[Collected data entries]
◇ ◇ ◇ ◇

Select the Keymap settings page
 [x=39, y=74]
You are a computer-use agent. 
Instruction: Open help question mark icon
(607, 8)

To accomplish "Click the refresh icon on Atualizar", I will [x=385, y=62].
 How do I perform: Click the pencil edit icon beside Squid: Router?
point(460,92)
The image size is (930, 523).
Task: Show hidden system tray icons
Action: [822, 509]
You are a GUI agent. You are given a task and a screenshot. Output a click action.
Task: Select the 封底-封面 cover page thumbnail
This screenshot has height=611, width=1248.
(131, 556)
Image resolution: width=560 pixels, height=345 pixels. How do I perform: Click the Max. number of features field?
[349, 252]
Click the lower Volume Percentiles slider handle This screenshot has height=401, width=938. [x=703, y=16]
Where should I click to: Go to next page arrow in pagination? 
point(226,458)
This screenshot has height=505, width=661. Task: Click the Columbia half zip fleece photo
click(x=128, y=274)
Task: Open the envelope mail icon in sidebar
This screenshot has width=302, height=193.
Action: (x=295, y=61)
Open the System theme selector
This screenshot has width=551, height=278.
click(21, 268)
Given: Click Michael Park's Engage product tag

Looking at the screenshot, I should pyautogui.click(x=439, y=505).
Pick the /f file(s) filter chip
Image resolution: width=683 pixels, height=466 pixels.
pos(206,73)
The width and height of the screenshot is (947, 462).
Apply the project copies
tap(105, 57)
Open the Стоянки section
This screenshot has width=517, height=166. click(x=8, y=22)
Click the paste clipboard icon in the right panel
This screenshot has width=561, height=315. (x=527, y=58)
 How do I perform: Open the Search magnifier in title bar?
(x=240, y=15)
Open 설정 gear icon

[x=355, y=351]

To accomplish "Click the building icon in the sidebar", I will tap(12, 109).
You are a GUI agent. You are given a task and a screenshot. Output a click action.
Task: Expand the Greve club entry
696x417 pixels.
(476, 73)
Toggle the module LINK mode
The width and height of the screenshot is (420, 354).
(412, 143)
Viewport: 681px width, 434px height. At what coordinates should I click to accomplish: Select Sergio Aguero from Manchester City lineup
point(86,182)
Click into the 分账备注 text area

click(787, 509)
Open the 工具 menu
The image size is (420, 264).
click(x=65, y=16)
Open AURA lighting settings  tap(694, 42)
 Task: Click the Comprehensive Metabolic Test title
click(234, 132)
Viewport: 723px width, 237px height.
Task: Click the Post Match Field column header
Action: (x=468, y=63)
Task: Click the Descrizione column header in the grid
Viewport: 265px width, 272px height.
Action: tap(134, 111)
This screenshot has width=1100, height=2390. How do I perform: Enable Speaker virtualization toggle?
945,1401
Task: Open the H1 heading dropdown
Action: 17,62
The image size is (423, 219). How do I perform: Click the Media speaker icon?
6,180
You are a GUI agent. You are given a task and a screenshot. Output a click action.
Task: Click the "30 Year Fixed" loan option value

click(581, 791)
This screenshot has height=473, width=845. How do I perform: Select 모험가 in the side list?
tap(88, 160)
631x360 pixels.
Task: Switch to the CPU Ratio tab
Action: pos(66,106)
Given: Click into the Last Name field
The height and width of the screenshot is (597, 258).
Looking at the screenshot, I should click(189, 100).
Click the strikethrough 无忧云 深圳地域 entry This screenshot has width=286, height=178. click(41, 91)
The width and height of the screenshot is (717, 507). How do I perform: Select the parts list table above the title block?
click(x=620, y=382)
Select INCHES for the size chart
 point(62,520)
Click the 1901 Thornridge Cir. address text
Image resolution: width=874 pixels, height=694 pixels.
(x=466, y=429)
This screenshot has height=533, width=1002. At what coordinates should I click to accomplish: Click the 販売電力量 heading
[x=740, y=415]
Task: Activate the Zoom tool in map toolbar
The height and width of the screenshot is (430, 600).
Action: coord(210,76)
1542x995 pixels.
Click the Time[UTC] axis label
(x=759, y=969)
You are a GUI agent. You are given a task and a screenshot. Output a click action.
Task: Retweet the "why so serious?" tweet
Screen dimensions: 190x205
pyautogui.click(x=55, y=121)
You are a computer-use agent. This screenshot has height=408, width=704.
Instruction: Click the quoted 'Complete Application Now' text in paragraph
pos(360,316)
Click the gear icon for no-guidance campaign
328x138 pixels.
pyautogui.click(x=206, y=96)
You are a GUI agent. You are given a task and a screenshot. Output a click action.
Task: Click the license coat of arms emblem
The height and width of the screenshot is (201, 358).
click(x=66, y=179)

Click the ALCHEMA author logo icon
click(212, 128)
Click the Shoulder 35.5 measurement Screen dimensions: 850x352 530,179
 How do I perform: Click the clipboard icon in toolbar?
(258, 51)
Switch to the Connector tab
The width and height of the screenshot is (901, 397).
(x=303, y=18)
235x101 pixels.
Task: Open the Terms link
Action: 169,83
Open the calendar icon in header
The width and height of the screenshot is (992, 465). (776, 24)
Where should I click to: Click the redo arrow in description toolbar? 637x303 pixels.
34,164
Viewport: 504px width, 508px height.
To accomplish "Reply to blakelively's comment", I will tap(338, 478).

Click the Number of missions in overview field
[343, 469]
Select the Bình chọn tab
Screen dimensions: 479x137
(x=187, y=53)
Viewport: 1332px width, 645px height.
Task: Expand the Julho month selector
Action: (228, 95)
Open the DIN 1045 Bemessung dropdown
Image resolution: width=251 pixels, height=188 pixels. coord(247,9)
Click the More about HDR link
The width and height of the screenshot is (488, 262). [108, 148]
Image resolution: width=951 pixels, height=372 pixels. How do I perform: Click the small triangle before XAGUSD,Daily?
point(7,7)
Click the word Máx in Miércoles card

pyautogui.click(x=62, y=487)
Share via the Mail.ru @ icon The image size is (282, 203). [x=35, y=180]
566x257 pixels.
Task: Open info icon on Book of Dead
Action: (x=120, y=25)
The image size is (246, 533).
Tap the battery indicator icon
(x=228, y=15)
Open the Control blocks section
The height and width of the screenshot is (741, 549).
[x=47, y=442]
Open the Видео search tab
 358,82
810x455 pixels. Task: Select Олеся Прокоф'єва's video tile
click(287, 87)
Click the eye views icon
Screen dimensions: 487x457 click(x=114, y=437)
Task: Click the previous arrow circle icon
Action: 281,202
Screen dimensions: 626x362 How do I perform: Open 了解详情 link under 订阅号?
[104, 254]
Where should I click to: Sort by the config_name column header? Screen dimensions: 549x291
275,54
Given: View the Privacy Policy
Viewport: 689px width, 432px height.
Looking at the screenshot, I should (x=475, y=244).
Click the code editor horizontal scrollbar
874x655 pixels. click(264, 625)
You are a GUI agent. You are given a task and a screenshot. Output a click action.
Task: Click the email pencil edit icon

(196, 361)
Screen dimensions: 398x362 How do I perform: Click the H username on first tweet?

◇ ◇ ◇ ◇

Work instruction: After reading through the records, count the lines that hold the string "tweet" and give only the count.

Output: 2